Bart Braverman is an American former actor, best known for playing Binzer on the ABC primetime series Vega$ (1978–1981). Braverman has also guest starred on many television shows.

==Early life and education==
Bart Braverman is the son of producer Herb Braverman and actress Kendall Carly Browne. His brother, Chuck Braverman, is a television director and producer.

Braverman was billed as Bart Bradley in many of his early roles.

After he graduated from Fairfax High School, Braverman attended the College of San Mateo, Marin College, and Sonoma State; he completed his studies at Carnegie Tech with a degree in drama. Before he became an actor, he worked at a variety of jobs, including busing dishes, delivering telephone books, parking cars, and working for Kelly Services.

==Career==

Braverman made his professional acting debut as a child actor in milk commercials, along with his brother. From 1955 to 1962, the child then teen Braverman appeared on single episodes of various television series, including I Love Lucy, Have Gun – Will Travel and Wagon Train. He played an Indian boy in Rawhide, S2 E8 "Incident of the Haunted Hills" which aired 11/5/1959, credited as Bart Bradley. His film roles include two credited roles, for Cell 2455 Death Row (1955) and 20 Million Miles to Earth (1957). His last pre-adult credit, also marking his last credit as Bart Bradley, was a 1962 episode of Bachelor Father.

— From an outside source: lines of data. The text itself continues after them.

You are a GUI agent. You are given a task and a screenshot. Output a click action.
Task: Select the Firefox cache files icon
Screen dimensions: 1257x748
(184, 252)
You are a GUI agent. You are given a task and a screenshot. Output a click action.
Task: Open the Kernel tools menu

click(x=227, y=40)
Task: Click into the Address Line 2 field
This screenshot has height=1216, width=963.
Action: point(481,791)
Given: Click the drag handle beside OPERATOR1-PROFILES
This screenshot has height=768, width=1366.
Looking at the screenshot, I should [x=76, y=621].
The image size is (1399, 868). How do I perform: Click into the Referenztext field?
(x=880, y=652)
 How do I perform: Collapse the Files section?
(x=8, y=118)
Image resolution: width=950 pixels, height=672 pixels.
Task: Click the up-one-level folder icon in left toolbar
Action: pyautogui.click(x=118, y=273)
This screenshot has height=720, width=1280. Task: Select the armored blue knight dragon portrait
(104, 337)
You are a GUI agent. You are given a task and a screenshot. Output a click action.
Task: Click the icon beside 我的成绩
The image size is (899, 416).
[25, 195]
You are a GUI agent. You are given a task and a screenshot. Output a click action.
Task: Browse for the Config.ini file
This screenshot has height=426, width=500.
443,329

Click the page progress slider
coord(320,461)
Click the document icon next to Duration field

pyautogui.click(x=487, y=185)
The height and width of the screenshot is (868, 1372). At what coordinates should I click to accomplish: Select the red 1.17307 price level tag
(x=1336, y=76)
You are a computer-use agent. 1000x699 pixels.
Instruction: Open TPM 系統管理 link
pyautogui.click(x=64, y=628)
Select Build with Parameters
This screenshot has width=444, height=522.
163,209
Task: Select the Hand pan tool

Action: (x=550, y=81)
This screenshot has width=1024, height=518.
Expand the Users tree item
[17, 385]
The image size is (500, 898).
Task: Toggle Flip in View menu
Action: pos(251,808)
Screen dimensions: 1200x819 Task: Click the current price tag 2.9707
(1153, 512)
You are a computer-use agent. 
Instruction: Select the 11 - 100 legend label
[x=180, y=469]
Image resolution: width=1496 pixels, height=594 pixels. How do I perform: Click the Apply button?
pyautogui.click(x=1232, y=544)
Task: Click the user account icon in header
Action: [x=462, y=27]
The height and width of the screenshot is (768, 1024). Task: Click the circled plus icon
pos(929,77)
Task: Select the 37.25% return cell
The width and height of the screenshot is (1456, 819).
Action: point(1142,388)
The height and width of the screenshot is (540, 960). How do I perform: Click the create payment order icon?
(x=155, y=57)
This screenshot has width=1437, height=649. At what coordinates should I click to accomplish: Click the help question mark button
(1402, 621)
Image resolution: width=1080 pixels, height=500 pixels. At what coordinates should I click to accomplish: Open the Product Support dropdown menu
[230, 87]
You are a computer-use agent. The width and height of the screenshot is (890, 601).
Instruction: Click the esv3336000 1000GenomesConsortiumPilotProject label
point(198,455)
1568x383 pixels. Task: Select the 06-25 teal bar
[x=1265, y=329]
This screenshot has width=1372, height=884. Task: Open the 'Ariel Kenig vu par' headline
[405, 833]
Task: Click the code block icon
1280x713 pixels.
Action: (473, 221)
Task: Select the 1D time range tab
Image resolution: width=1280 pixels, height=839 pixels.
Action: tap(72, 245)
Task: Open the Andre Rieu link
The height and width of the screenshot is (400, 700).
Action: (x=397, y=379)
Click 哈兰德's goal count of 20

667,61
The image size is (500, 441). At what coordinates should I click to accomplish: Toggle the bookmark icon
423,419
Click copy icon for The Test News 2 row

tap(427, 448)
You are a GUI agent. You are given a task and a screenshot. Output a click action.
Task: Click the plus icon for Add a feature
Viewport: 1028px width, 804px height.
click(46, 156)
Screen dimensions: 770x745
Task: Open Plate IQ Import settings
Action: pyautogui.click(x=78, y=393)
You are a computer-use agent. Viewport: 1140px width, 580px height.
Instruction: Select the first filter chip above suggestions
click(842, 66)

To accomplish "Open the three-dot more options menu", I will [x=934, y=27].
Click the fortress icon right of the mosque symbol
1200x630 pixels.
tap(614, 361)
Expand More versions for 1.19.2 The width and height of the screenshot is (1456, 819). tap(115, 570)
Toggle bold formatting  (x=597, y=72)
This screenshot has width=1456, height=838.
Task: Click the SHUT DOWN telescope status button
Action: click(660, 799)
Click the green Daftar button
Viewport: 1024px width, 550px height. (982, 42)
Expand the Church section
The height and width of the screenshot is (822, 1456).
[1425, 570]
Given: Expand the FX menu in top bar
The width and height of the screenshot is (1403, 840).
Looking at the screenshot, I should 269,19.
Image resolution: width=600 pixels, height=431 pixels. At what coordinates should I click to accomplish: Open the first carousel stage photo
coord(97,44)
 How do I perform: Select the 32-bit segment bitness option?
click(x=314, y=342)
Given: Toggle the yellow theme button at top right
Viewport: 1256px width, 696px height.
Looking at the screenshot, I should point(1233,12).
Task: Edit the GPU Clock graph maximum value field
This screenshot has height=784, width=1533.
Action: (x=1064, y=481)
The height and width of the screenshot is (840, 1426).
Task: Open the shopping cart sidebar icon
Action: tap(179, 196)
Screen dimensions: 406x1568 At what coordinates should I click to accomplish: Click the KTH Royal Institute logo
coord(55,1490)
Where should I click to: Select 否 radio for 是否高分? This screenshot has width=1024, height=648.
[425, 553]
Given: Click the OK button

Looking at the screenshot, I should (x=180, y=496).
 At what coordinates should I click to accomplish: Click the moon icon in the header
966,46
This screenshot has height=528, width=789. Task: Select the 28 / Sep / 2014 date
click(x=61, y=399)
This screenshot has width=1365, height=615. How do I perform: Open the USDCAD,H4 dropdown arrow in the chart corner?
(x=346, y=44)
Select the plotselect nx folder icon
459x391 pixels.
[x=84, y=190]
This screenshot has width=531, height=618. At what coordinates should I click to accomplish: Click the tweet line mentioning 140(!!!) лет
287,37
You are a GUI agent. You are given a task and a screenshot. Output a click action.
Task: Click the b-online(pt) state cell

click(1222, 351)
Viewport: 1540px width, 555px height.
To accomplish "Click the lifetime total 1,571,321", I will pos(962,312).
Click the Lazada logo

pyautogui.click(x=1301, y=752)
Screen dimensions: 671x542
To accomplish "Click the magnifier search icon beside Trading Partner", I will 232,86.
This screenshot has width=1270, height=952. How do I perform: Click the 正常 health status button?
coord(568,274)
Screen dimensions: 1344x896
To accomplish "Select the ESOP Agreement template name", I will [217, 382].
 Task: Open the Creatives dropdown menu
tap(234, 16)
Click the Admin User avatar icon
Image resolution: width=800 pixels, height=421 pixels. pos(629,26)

Braverman did not return to acting until he was 29, appearing in a 1975 episode of Columbo. He appeared steadily on television, with occasional film roles—including Alligator (1980) and 8 Heads in a Duffel Bag (1997)—for the next 42 years. Other television roles included episodes of Seinfeld, M*A*S*H, and Shameless, and a voice role on Fangface.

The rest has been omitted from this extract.